A continent away, the Moscow community kept working. New social media platforms were formed to keep everyone in the loop. As our former neighbors landed at Dulles, photos of kids waving flags on the plane and reunions at Dulles were shared. Parents of jetlagged toddlers and babies met under the cherry blossoms in the D.C. dawn hours. Those same toddlers slept where they fell at morning information sessions arranged by our beloved CLO, who was determined to keep doing her job for the community from inside her living room at the Oakwood.

They are no longer front-page news, but those who were forced to leave continue to demonstrate extraordinary resilience. In their temporary D.C. apartments, they worry about an uncertain future. Personal effects may begin arriving, but many still face weeks without a future assignment, in some cases separated from family members still in Moscow. Tears have been shed, sleepless nights have been spent, and anxious conversations held.
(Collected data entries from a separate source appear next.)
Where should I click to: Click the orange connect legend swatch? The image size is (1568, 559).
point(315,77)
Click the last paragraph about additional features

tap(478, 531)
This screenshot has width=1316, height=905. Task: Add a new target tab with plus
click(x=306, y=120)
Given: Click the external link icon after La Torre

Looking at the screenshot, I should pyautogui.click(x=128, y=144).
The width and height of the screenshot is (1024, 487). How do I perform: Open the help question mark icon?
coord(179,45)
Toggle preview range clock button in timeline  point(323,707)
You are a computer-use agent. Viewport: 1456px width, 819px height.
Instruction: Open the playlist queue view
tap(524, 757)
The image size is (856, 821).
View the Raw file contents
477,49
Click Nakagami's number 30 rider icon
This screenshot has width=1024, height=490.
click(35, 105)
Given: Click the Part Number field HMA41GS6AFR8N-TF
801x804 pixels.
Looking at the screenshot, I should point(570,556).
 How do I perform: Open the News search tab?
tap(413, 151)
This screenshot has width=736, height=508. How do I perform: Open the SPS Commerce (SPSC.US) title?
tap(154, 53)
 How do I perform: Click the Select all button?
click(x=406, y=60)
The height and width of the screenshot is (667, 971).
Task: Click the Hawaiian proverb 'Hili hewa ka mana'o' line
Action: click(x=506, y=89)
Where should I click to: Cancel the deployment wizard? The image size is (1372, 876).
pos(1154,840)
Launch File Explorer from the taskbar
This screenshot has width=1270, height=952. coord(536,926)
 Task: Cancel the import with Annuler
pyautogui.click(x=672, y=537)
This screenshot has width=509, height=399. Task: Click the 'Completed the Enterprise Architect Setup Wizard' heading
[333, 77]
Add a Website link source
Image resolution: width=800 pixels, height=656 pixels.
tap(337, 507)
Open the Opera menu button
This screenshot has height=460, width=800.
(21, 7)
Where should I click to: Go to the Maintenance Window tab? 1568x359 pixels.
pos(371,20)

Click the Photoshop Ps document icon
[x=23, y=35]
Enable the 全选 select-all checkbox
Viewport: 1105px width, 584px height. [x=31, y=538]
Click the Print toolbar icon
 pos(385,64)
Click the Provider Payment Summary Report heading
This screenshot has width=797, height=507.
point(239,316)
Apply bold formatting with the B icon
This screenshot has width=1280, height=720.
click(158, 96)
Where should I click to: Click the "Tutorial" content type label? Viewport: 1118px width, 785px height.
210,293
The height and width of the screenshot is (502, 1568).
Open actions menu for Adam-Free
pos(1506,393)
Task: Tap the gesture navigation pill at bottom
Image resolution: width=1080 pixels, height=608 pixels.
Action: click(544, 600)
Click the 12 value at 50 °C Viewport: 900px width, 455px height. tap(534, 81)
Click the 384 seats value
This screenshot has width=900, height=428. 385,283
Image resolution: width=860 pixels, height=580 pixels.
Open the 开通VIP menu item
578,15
There is nothing, it seems, that can keep this community down for long. We have survived not one, but two expulsions, and could write the manual on resilience, on how to survive separation and loss, on how to roll with the punches. Our community continues to thrive, to be a source of support and strength for those who are a part of it. There is no pretense in the courage of its members, playing the hand they have been dealt with dignity and grace.

On the Monday morning after the departure, our ambassador, Jon Huntsman, reminded those of us left behind of the need to link arms and carry on the work. Officers asked to take on the roles of their departed colleagues stepped up without complaint, determined to keep the embassy not just functioning, but moving forward.

The ambassador has stressed the importance of public diplomacy, of reaching out to the Russian people and seeing in them an echo of ourselves—the importance we all place on family, education, cultural identity and pride in country. These relationships we build will mend bridges between nations and rebuild political relationships.

More than one departing friend said that it would have been much easier to leave if they had hated Moscow. The truth is, we who live here love the city. That is also one of the strengths of the mission.

We are moving forward.

That is what we do.

Anne Godfrey is a teacher at the Anglo-American School in Moscow. She and her husband, Embassy Moscow’s deputy chief of mission, have three children. Anne is Irish, and has lived and taught elementary school in seven countries. She has been a Foreign Service spouse in Croatia, Armenia, Turkey and Russia.